— Start Passage given —

On Sunday evening we enjoyed jumbo prawns sauteed in a concasse of mushrooms, shallots and garlic into which I had rolled some steamed mini potatoes, and served with fine green beans almandine and sliced Roma tomatoes. The 2009 Concha y Toro Trio, a Chardonnay, Chenin and Pinot Blanc blend, complimented the dinner nicely.


On Monday we negotiated a S/5 taxi and went to the Maestro on Argentina to pick-up some screws for the shower door repair, and while we were there, we bought two more of the extendable handles that we had bought two weeks previously. I had whittled-down the tapered polyethylene splines on the business end of the handle and had installed and through-bolted onto it one of the three polyethylene boathook ends we had brought back from Vancouver. It had worked so well that I decided to use two more of the same model handle for the other two hooks. We now have the first new boathooks we have seen south of Puerto Vallarta, Mexico.

We added a few more things to our cart then checked-out from Maestro and walked across the street and up the block or so to Minka. For S/53 we bought three kilos of boneless and skinless chicken thighs and a tad over two kilos of boneless and skinless chicken breasts from our favourite shop. We then crossed the aisle to buy eggs; today the chicken came before the egg.

Several readers of our blog have commented that from our dining photos, our food costs must be quite high, and some have asked how much we spend for our dinners. With this shopping trip to Minka I have again included prices. For S/3.5 we bought a kilo of eggs, which this time came to fifteen. The eggs here are so fresh that we keep them on the shelf, rather than in the fridge, and even thus, after two or three weeks, they are still fresher than supermarket eggs in Canada or the US. We added three fresh mangos and two avocadoes for S/5, four very nice bunches of asparagus for S/10, two kilos of Roma tomatoes for S/2, three kilos of mashing potatoes for S/7, a kilo of red peppers for S/4, two kilos of green peppers for S/6, a big head of celery for S/1 a half-kilo bag of shallots for S/1 and a quarter kilo of freshly peeled garlic for S/2.5.

Back onboard Sequitur, I divided the chicken into nine double servings of thighs and six double servings of breasts, giving an average cost of 63 cents a serving. To complete a typical chicken breast dinner, the cost would be 44 cents per serving for the asparagus, 47 cents for mushrooms, 10 cents for the potatoes, 6 cents for the tomato, 7 cents for the shallot, 6 cents for the garlic, 10 cents for the mayonnaise, and no more than 25 cents for butter and condiments. This is less than $2.20 per plate.

— End Passage given —
— Start Information given —

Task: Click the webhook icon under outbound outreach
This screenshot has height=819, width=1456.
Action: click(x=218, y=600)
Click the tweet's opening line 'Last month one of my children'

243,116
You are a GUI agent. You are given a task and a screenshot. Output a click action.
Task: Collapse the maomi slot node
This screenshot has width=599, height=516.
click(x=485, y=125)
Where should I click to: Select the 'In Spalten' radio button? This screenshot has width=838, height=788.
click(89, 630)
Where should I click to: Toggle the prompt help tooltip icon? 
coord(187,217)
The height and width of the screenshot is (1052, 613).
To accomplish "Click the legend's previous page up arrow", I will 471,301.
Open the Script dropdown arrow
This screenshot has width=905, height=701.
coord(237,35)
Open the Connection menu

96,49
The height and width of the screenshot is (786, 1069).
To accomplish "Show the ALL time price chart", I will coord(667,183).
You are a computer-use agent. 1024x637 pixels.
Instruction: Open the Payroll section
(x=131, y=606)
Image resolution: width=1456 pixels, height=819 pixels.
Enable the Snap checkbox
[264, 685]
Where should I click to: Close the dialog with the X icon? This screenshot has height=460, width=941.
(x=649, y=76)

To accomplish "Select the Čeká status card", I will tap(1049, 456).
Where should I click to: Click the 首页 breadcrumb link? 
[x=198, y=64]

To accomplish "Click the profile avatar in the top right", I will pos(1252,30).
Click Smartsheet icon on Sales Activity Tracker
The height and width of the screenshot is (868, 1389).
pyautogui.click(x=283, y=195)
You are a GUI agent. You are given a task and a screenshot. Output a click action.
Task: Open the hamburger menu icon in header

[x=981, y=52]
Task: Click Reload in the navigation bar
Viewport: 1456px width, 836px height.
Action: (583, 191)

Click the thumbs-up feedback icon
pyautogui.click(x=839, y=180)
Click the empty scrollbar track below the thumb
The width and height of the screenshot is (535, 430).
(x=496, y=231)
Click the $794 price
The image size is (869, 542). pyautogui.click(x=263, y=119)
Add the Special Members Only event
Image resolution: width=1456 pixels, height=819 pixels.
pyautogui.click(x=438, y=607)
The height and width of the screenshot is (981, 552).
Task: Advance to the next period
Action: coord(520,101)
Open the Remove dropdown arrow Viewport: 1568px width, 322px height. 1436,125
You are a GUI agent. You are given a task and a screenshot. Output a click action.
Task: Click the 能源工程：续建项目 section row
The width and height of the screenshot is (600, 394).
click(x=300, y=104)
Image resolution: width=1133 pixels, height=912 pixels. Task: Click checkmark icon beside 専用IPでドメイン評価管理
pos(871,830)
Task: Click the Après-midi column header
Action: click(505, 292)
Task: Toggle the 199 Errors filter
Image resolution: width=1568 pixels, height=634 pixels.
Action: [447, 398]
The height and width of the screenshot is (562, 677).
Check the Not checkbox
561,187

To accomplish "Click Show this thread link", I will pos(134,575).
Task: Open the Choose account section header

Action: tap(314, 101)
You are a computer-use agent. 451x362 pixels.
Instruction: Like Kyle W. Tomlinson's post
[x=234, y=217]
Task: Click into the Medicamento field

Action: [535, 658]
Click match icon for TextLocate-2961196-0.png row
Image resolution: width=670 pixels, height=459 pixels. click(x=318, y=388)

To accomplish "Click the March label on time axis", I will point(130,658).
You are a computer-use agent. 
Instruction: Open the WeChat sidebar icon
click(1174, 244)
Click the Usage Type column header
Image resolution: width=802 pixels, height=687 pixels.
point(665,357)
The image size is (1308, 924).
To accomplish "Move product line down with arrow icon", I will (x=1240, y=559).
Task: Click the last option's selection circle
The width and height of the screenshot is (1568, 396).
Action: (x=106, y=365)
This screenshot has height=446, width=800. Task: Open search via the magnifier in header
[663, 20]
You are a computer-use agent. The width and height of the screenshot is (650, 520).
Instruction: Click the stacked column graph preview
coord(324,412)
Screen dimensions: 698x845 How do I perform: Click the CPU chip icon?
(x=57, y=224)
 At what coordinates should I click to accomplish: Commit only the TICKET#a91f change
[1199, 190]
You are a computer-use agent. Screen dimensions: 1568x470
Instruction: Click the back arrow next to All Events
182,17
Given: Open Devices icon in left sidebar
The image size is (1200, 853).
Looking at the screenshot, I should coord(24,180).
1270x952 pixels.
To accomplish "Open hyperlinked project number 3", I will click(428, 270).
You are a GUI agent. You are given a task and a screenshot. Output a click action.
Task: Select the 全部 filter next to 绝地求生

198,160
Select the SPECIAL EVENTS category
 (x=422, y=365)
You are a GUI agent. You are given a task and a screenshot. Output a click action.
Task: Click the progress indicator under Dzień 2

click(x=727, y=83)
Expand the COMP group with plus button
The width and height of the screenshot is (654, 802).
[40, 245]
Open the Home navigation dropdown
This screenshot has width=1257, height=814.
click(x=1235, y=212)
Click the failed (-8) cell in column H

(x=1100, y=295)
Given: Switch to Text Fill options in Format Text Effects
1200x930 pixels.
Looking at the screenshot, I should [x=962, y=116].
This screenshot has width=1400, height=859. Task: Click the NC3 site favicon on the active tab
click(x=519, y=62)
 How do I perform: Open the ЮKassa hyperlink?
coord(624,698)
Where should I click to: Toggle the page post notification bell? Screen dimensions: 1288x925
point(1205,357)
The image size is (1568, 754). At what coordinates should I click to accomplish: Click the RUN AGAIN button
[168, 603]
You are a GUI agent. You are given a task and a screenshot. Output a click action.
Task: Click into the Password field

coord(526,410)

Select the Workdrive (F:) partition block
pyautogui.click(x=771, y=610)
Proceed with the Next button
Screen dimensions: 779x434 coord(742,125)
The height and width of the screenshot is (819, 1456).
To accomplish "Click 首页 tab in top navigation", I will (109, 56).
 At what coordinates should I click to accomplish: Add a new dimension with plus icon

— End Information given —

Requests:
1. In the passage on grocery shopping and meal costs, how many eggs were in the kilo bought for S/3.5?
2. Extend the passage on grocery shopping and meal costs, picking up after its final sentence.

The answers:
1. Fifteen.

2.
I wanted to compare the cost of our standard dinner with that of a "cheap" one, but since I have had neither Spam nor Kraft Dinner for well over forty years, I was out of touch with prices, and had to look them up on the net. I found 225 gram boxes of Kraft Dinner at between $1.49 and $1.89, and 340 gram cans of Spam at $2.35 each. Add to this the cost of the milk and butter necessary for preparing the pasta, plus some ketchup for the meat, and the cost per serving runs to more than our $2.20. Even without the cost advantage of our style of dining, we prefer Sequitur's current menu.


On Tuesday morning Edi made fresh blueberry muffins using some of the Costco dried blueberries she had brought in her luggage from Vancouver. They baked wonderfully in the silicone muffin "tins".


We had a leisurely breakfast, enjoying the fresh muffins with cream cheese and Peruvian coffee. The muffins were delicious; however, the blueberries were too sweet. A check of the package showed glucose and fructose had been added in the processing. The next time we need to soak them in water to re-hydrate them and to try to remove some of the sugar. Maybe we could soak them in Pisco.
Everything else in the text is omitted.